▽
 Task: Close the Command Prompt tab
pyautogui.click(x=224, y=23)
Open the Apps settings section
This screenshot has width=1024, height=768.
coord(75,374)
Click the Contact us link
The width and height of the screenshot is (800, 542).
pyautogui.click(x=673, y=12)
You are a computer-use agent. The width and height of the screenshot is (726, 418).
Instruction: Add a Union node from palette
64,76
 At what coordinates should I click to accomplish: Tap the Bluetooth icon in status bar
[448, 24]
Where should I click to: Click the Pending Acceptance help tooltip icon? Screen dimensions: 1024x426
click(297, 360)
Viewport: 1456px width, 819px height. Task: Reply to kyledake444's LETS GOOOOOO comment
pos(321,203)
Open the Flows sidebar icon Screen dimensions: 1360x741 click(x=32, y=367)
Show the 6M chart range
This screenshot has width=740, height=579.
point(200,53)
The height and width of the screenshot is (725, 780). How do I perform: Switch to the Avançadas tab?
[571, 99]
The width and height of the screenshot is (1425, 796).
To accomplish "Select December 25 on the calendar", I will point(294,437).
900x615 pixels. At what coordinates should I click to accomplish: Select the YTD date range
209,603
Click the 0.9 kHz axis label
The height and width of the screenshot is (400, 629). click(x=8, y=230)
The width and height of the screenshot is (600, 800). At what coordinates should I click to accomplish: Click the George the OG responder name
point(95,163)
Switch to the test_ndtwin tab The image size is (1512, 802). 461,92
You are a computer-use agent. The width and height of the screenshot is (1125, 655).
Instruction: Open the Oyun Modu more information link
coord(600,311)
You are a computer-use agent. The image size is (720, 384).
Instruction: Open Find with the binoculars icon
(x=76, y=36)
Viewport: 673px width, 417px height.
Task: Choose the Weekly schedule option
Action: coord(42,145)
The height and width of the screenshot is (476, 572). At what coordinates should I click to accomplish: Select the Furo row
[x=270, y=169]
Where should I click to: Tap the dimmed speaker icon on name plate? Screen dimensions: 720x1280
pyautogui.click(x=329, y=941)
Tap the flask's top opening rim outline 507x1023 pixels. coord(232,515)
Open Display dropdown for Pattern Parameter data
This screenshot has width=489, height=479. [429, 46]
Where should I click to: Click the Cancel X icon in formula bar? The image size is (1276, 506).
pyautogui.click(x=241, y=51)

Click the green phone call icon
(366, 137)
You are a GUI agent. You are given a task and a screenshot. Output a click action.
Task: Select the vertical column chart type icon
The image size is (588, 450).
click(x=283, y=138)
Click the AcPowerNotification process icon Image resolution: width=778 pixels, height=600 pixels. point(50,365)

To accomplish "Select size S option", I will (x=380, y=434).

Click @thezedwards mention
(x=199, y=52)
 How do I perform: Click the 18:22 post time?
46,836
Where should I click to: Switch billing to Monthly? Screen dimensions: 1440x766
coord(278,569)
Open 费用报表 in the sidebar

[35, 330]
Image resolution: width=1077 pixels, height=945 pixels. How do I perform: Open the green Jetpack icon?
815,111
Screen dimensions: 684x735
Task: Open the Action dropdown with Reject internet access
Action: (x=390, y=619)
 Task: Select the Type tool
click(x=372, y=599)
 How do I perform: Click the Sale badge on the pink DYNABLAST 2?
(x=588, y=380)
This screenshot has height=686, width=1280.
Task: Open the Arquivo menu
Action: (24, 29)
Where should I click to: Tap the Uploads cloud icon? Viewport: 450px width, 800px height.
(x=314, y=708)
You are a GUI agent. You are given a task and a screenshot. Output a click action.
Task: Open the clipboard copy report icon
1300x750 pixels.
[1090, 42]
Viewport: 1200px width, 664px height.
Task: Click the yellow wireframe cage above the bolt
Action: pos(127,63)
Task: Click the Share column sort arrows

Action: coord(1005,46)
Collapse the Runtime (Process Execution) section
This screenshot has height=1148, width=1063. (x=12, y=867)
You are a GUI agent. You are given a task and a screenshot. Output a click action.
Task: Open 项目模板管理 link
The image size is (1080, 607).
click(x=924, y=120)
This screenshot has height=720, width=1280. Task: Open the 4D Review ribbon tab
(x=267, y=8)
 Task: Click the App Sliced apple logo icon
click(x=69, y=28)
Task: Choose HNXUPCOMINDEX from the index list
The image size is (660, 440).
△
> What you should do
Copy every line from the material in which the word "computer" can be found.

> Task solution
You are a computer-use agent. The width and height of the screenshot is (726, 418).
You are a computer-use agent. The width and height of the screenshot is (1125, 655).
You are a computer-use agent. The image size is (720, 384).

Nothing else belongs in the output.